187.  Members were also aware of the potential for its proposals to generate some small additional administrative costs for those bodies coming within remit for the first time, for example arising from the requirement in the legislation to notify a complainant of their right to complain to the NIPSO. In order to manage the additional costs, both to bodies coming within remit and for the NIPSO, the Committee’s bill provides for phased implementation of the additional powers and bringing bodies within remit.

188.  In relation to the costs of the complaints standards authority role of the NIPSO, in Part 3 of the Bill, the Committee sought the views of the Ombudsman’s office and OFMDFM. The Ombudsman advised that the initial staffing level on introduction in Scotland had been 3 full-time staff, reducing to 1.5.  The Ombudsman envisaged start-up in Northern Ireland requiring two full time staff.  The Committee agreed that the Assembly Commission should have the power of commencement of the complaints standards authority provisions, to be exercised when resources permitted.

HUMAN RIGHTS ISSUES

189.  The Committee is satisfied that the Bill is compatible with the provisions of the Human Rights Act 1998 (‘HRA’).  Further information on human rights issues in the Bill is provided in the section dealing with legislative competence below.  DoJ has advised that it considers there are no human rights issues in relation to the provisions in respect of the NIJAO.

EQUALITY IMPACT

190.  In reporting to the Assembly on its legislative proposals the Committee considered the equality impact of its proposals.  The Bill provides for the removal of the public sector employment remit.  In its responses to the Committee the Equality Commission expressed some caution about this particular proposal while recognising the rationale for it and that the tribunal system is designed to address employment matters.

191.  The Committee noted the example cited by the Equality Commission of a non-employee whose application for a job was mislaid and who lost out on the opportunity. The Committee did not consider that such circumstances were likely to be so frequent as to have a significant equality impact and, should these or other circumstances give rise to a suspicion of unlawful discrimination, they would be capable of interrogation by serving a statutory questionnaire under the appropriate anti-discrimination legislation. 

192.  The Committee considers that extending the NIPSO’s remit to include the exercise of professional judgement in the field of social care (in conjunction with the existing remit in relation to professional[4] judgement in respect of health care) is likely to have a positive equality impact for more vulnerable citizens (whether through age, disability or social deprivation) who are more likely to avail of social care services.

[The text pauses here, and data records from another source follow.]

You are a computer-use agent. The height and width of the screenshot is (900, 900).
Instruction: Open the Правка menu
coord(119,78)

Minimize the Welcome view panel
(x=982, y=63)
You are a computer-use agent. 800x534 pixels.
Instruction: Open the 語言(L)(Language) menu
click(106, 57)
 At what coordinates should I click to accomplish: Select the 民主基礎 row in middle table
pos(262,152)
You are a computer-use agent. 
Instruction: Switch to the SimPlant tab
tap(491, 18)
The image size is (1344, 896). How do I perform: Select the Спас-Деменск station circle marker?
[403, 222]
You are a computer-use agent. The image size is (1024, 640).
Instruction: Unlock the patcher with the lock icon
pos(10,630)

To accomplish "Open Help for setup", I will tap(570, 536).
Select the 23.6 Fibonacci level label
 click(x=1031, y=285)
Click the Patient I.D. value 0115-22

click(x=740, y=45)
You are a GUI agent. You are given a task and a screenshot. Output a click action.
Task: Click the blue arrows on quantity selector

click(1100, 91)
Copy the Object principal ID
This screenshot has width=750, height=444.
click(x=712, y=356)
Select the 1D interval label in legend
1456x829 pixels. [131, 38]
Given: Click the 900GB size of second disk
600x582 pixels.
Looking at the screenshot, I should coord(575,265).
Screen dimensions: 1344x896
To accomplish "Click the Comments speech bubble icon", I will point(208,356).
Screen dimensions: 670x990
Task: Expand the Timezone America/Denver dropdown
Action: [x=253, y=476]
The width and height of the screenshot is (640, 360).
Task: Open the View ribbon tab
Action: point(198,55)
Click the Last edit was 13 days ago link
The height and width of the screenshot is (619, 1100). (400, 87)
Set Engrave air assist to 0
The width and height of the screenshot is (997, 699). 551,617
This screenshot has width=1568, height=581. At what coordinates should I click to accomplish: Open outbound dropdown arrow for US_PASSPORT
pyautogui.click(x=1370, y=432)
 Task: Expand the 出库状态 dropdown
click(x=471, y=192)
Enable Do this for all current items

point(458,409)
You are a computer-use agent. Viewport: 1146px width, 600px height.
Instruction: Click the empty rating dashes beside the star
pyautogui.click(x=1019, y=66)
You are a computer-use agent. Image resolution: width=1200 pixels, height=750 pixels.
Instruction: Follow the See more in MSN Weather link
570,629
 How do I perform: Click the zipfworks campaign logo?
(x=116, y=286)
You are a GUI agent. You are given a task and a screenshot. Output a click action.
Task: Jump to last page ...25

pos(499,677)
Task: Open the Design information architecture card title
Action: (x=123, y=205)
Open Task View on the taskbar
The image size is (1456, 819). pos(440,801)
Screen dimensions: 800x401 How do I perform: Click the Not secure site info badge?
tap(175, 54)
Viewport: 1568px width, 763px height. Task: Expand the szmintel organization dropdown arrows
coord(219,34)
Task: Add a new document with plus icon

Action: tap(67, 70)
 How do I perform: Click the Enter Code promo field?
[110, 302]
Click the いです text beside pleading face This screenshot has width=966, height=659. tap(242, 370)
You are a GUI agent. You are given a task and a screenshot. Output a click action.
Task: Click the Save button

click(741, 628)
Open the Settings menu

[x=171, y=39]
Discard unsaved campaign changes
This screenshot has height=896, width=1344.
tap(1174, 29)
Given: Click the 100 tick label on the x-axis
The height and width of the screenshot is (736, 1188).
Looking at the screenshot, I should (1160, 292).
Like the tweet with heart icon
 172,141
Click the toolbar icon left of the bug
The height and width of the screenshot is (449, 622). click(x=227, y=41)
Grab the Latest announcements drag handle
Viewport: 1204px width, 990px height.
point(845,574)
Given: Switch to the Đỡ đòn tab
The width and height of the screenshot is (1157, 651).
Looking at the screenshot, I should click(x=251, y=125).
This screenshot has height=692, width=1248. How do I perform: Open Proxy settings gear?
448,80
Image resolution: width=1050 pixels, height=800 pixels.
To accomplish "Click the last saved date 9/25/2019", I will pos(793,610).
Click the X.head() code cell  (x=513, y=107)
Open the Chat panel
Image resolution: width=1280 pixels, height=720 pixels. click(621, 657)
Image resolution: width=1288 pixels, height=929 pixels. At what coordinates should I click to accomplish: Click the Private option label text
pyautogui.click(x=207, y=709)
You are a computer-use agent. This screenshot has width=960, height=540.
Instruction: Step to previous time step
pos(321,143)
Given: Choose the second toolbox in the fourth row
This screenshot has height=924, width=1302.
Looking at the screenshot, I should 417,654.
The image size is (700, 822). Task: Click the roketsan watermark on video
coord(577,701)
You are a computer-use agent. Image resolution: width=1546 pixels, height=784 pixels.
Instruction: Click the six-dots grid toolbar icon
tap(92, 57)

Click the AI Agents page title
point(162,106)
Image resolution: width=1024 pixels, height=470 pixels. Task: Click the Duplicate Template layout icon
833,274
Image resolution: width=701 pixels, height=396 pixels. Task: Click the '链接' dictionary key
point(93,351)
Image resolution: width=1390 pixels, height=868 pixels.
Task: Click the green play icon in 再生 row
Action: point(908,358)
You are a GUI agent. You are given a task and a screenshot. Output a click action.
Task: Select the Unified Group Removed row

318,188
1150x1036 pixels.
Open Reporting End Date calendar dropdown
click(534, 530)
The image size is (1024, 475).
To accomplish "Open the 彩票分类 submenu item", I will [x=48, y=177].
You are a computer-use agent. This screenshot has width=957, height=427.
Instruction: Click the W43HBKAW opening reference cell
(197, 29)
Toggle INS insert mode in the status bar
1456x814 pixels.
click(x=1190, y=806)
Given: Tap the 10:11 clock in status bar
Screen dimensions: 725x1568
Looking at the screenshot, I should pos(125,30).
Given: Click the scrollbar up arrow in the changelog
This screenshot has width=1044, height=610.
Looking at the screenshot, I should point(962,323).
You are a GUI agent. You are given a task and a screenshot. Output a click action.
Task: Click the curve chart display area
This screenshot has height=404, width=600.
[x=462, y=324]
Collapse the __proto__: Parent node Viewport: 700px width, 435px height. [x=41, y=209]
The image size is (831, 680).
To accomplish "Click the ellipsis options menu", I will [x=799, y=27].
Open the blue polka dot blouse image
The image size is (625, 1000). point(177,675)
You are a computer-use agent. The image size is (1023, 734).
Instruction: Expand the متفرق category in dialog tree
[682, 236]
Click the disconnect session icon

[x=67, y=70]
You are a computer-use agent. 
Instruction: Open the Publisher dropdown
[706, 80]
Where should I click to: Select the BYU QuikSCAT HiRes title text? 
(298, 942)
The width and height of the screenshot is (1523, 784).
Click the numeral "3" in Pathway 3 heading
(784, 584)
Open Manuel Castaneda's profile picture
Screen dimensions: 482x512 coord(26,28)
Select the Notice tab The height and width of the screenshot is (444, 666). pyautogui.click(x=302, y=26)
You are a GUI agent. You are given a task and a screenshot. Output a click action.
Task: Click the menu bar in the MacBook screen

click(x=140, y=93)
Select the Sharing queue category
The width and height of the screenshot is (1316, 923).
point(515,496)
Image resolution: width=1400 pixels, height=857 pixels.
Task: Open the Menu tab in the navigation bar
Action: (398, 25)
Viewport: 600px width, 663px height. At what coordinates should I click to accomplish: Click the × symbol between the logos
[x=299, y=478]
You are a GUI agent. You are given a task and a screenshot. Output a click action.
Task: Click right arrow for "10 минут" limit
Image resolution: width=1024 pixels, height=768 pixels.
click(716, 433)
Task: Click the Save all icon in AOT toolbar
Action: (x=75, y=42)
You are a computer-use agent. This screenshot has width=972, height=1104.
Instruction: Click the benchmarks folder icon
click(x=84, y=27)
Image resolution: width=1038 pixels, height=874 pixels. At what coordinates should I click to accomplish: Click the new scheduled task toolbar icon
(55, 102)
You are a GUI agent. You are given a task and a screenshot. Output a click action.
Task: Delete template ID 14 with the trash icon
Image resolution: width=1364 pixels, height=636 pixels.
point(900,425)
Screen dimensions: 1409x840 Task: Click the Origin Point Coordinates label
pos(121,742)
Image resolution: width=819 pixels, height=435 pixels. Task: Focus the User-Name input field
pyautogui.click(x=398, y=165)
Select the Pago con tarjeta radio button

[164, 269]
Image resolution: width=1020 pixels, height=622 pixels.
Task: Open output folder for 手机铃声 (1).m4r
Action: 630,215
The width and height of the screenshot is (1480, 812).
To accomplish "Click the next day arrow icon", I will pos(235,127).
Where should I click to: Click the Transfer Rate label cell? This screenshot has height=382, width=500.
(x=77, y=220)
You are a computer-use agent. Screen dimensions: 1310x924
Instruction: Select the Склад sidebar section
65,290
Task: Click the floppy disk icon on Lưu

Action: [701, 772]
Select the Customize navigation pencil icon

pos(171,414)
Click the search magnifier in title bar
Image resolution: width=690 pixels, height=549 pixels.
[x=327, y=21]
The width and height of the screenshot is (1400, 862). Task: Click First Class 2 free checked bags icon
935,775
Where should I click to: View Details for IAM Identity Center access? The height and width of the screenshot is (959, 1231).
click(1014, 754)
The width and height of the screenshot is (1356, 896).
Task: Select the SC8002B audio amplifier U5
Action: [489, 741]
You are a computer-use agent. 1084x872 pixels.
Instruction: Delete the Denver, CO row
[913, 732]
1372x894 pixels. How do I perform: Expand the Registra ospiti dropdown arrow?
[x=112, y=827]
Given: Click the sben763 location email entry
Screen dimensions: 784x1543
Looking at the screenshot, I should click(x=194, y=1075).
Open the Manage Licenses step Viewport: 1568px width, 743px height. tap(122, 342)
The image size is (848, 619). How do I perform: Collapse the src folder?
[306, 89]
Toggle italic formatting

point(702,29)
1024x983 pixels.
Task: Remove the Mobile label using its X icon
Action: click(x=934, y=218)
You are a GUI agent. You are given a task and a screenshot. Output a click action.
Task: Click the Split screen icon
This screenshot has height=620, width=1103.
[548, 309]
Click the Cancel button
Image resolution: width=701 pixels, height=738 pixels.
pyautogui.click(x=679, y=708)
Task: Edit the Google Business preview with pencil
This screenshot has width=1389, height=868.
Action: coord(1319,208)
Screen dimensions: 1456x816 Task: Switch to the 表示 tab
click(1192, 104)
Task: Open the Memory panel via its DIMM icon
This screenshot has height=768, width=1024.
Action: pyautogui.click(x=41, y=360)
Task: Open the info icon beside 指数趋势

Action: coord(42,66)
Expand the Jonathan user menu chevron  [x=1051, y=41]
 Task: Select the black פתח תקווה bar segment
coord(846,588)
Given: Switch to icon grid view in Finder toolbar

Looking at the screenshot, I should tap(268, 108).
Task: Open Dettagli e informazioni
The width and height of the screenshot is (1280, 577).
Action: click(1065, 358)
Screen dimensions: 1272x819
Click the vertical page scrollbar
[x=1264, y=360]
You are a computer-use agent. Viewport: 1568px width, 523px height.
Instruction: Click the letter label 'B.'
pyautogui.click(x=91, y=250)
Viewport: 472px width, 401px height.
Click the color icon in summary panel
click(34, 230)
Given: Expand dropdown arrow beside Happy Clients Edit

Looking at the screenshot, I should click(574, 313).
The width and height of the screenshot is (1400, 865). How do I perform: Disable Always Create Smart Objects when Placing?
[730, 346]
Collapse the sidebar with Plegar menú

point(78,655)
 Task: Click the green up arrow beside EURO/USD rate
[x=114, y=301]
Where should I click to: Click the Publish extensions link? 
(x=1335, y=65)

193.  The Committee considers that the new power of own initiative investigation of suspected systemic maladministration or injustice could have a positive equality impact as it may well be used to investigate areas of public service where the recipients are less likely or less able to bring and sustain complaints in their own right.

194.  The reduction in the time limit for bringing a complaint from 12 months to 6 months might be thought to disadvantage the more vulnerable in society who may be less able to bring a complaint.  However, the Committee considers that the mandatory, written signposting requirements on public bodies will make it more likely that vulnerable members of society are made aware of their rights and informed about how to contact the NIPSO.  The Committee also considers that the exercise of the NIPSO’s discretion to accept complaints outside the 6 month period will offset any risk of the more vulnerable members of society being disadvantaged. 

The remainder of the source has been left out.